**Problem details:** Filter the entries and keep only the lines where the string "avatar" appears.

**Data shown:**
***
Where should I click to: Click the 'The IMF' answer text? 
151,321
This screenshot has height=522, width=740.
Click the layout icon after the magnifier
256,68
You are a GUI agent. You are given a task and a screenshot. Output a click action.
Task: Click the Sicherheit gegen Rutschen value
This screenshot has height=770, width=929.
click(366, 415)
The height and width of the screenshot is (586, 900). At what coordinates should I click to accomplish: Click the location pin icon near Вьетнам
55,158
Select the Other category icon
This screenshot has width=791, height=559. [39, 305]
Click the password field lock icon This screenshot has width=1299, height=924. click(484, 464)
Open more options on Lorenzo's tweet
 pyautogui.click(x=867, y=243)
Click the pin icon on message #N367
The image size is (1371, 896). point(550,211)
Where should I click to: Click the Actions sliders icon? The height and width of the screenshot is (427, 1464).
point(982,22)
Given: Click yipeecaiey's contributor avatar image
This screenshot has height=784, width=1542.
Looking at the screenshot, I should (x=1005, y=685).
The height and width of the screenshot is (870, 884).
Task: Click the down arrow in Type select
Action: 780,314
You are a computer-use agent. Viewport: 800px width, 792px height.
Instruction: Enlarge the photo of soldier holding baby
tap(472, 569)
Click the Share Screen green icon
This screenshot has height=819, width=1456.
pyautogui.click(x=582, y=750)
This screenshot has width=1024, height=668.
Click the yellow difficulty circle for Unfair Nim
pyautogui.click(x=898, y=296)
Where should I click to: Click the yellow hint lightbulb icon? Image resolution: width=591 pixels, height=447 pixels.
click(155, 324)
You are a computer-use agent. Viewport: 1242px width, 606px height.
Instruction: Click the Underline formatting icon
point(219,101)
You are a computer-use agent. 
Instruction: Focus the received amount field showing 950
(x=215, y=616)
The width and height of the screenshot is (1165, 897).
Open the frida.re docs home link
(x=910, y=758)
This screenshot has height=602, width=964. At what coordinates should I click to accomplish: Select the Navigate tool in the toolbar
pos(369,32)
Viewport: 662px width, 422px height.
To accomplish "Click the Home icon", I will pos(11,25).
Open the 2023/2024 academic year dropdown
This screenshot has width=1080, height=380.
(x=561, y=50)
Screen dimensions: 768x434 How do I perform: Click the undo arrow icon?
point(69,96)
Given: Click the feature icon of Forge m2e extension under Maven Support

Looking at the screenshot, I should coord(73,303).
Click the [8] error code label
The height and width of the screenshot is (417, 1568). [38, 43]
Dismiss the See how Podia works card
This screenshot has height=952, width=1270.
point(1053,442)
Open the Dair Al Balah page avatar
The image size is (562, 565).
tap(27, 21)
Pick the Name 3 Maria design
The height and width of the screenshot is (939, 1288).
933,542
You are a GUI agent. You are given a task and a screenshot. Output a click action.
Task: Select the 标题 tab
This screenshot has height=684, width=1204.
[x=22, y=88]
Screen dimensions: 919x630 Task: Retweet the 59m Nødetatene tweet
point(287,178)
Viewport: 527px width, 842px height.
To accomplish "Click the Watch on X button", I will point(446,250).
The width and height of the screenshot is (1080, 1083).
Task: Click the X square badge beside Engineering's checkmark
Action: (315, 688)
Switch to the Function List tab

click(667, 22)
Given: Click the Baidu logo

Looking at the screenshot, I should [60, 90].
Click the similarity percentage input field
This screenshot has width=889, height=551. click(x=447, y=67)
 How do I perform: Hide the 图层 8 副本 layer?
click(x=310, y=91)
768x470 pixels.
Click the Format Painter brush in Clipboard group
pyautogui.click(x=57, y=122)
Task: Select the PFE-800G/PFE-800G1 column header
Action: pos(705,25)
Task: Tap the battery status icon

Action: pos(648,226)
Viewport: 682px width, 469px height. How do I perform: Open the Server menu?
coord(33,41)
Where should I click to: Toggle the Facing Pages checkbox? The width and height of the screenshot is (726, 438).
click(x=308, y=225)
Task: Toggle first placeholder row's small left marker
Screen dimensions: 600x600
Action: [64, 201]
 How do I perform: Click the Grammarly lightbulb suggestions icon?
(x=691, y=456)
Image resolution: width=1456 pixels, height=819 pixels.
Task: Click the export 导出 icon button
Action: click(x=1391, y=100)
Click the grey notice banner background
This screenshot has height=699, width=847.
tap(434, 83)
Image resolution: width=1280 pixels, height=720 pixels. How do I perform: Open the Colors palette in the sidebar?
***
**Answer for this exercise:**
Given: Click yipeecaiey's contributor avatar image
Open the Dair Al Balah page avatar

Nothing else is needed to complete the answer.